Most recently, UnitedHealth suffered a massive attack against its subsidiary Change Healthcare that breached millions of patients’ records and brought prescription fulfillment and claims processing to a standstill. UnitedHealth disclosed the attack on Feb. 21, and initially attributed it to a nation state, without determining materiality or specifying how many people were affected. UnitedHealth reported it was focused on restoring operations. Theincident severely impacted doctors and healthcare facilities that serve millions of Americans, including an estimated 30 million disadvantaged and uninsured people. The company did not disclose if the attackers demanded a ransom. But a post in an online hacker forum claimed UnitedHealth paid $22 million to regain access to its systems. UnitedHealth has since filed an amendment to its initial 8-K. Today, the company faces at least 24 lawsuits and extensive financial repercussions. UnitedHealth announced recently that it anticipates the cyberattack on Change Healthcare could cost the company as much as $1.6 billion, which some analysts argue is an understatement. Since revealing the attack, UnitedHealth’s stock price has dropped nearly 15%.

Lessons Learned

Each of the above cases offer guidance for further study. However, three early lessons are now on display for enterprise risk management:

  1. You can’t disclose what you can’t see. Yet, willful blindness is not a working defense, as companies must now explain the details of breaches. That means companies should have continuous visibility into all their digital assets, prioritize handling misconfigurations, and address findings from security audits. Executives must have command over their digital estate and would benefit from using adversarial and disclosure thinking.
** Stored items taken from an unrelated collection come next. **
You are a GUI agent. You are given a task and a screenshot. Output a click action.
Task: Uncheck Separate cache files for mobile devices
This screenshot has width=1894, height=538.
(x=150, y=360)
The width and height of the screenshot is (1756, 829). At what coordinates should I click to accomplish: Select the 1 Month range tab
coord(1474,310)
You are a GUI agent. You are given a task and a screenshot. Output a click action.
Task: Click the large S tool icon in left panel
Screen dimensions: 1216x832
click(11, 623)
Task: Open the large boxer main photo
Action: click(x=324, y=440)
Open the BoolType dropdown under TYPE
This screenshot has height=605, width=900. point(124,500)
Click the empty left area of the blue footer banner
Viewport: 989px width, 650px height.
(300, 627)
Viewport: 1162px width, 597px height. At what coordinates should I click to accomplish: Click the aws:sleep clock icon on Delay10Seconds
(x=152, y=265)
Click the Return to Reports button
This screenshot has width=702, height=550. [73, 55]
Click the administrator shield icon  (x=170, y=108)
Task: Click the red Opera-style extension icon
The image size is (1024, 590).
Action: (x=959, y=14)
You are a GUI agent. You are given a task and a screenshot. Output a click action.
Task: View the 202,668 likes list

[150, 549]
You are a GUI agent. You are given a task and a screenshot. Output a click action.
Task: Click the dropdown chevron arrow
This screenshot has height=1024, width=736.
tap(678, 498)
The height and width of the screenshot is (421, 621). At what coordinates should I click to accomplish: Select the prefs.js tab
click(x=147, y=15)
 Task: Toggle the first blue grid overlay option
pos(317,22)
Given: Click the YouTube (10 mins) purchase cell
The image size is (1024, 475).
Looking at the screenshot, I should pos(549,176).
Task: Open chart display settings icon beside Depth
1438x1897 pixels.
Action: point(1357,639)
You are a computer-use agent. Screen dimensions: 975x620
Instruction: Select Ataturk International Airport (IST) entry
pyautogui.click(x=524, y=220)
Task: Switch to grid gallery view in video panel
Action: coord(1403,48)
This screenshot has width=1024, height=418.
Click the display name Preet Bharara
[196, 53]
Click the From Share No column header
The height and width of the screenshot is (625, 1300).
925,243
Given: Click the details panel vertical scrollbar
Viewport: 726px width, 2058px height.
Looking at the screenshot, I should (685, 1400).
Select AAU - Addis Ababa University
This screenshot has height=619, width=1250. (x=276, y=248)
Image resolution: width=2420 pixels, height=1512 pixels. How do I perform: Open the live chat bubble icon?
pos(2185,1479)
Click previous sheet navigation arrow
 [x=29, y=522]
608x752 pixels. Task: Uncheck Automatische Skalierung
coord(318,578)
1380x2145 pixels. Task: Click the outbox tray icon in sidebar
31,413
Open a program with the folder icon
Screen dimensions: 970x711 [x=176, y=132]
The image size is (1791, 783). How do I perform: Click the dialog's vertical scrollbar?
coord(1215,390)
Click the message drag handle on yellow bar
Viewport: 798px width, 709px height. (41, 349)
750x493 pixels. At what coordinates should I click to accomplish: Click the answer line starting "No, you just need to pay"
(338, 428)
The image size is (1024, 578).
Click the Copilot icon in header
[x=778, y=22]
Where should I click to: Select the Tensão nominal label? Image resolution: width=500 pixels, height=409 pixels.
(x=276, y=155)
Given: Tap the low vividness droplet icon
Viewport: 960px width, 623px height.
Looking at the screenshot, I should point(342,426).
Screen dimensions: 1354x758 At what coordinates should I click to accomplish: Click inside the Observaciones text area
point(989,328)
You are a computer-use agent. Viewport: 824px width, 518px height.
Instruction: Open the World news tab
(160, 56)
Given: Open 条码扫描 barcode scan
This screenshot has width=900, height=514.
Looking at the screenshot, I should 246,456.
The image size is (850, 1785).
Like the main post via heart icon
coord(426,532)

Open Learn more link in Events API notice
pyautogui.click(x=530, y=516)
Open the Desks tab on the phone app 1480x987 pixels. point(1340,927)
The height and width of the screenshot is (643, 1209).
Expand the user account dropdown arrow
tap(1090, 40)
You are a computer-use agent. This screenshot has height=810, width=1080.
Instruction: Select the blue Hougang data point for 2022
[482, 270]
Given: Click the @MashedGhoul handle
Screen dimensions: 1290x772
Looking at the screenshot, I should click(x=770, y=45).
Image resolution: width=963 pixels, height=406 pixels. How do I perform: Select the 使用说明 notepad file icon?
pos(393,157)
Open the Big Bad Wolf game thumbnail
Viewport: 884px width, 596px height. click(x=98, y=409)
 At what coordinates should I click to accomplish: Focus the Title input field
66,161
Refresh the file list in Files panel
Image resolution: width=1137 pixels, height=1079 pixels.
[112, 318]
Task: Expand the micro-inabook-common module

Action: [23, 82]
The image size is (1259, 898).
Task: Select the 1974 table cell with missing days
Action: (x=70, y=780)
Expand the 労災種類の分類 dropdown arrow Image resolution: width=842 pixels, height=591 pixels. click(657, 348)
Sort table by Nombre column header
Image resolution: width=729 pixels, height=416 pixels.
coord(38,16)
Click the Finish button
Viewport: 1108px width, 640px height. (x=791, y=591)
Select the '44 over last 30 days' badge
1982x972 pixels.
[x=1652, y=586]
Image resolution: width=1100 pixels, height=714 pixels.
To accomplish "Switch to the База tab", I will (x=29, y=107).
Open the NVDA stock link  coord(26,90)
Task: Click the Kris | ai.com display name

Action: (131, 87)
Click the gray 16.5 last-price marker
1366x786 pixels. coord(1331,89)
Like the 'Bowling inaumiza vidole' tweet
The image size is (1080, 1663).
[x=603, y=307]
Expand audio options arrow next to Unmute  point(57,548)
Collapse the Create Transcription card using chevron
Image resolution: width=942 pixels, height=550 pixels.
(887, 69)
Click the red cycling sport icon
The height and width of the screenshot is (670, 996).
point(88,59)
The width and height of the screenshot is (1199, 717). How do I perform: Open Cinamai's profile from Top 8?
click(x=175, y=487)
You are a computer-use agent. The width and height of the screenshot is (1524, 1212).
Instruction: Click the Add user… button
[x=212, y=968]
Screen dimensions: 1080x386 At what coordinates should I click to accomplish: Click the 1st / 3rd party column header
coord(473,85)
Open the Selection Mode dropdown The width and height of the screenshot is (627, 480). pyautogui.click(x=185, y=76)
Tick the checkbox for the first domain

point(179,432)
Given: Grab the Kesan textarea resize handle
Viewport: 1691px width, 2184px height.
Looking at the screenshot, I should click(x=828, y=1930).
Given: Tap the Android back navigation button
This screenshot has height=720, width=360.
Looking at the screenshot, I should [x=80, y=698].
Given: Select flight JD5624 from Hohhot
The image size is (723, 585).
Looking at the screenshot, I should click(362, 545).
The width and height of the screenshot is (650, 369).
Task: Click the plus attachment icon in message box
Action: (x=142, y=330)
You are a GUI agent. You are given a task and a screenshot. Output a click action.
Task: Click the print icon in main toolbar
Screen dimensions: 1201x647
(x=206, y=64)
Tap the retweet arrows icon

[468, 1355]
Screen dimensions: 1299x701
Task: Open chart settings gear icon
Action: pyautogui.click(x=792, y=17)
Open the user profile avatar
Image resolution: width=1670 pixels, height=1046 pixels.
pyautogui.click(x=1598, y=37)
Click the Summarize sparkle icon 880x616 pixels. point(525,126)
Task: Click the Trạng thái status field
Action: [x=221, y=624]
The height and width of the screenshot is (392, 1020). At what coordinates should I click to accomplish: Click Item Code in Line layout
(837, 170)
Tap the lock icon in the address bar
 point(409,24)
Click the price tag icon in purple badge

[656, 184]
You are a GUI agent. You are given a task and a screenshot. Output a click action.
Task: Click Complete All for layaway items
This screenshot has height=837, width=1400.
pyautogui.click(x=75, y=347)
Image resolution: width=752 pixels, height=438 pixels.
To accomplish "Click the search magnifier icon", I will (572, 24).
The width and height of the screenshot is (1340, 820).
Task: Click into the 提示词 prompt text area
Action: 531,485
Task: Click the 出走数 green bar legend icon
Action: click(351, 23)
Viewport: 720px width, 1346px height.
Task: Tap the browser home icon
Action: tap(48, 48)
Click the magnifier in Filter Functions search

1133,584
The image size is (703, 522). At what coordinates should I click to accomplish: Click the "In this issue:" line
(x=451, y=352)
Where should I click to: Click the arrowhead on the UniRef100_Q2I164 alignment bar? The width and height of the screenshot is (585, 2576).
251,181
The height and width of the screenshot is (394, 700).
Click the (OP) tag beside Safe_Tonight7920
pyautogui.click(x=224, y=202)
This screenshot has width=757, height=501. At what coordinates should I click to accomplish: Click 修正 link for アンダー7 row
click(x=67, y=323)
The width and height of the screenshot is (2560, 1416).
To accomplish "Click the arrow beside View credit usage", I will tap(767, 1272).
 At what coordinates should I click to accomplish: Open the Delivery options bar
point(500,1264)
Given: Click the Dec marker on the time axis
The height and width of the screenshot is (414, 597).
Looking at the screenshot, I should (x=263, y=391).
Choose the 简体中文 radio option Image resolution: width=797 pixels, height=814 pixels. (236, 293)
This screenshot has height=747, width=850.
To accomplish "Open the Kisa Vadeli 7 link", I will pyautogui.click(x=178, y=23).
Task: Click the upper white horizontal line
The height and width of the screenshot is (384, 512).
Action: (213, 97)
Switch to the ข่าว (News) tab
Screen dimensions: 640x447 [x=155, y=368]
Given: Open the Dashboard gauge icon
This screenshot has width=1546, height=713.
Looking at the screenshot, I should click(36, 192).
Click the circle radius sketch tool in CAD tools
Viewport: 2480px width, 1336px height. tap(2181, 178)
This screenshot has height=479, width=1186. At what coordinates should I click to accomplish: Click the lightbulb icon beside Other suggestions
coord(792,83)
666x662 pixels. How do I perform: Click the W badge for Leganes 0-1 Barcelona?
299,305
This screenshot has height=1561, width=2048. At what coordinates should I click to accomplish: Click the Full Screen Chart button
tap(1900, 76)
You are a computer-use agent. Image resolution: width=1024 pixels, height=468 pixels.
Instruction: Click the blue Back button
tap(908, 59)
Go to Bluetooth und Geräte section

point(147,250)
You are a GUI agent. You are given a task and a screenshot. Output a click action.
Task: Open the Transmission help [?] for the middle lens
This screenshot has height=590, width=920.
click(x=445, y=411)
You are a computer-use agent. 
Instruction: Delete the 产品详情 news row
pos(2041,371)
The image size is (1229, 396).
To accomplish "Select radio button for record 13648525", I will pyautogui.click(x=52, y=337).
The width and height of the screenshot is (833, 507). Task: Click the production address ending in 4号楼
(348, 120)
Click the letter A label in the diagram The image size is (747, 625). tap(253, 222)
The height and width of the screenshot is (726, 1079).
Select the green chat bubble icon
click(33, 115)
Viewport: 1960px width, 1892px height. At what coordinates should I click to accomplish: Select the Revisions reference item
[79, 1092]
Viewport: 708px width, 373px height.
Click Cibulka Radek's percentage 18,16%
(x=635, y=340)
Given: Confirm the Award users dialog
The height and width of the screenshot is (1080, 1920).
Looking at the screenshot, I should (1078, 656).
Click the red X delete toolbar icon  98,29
  2. It’s critical to maintain transparency and do the basics right. Companies are always concerned about making inaccurate assessments. However, adopting conservative and proactive policy and technological measures can help mitigate many concerns. In particular, companies should be ready to revise disclosures with greater detail as available.

  3. Prioritize sharing. Information sharing has proven its value for all sectors. The global marketplace benefits from exchanging insights on breaches and successful strategies. This exchange not only enhances security practices but also fosters a collaborative environment that accelerates the adoption of best practices, to the benefit of all in the fight against cybercrime.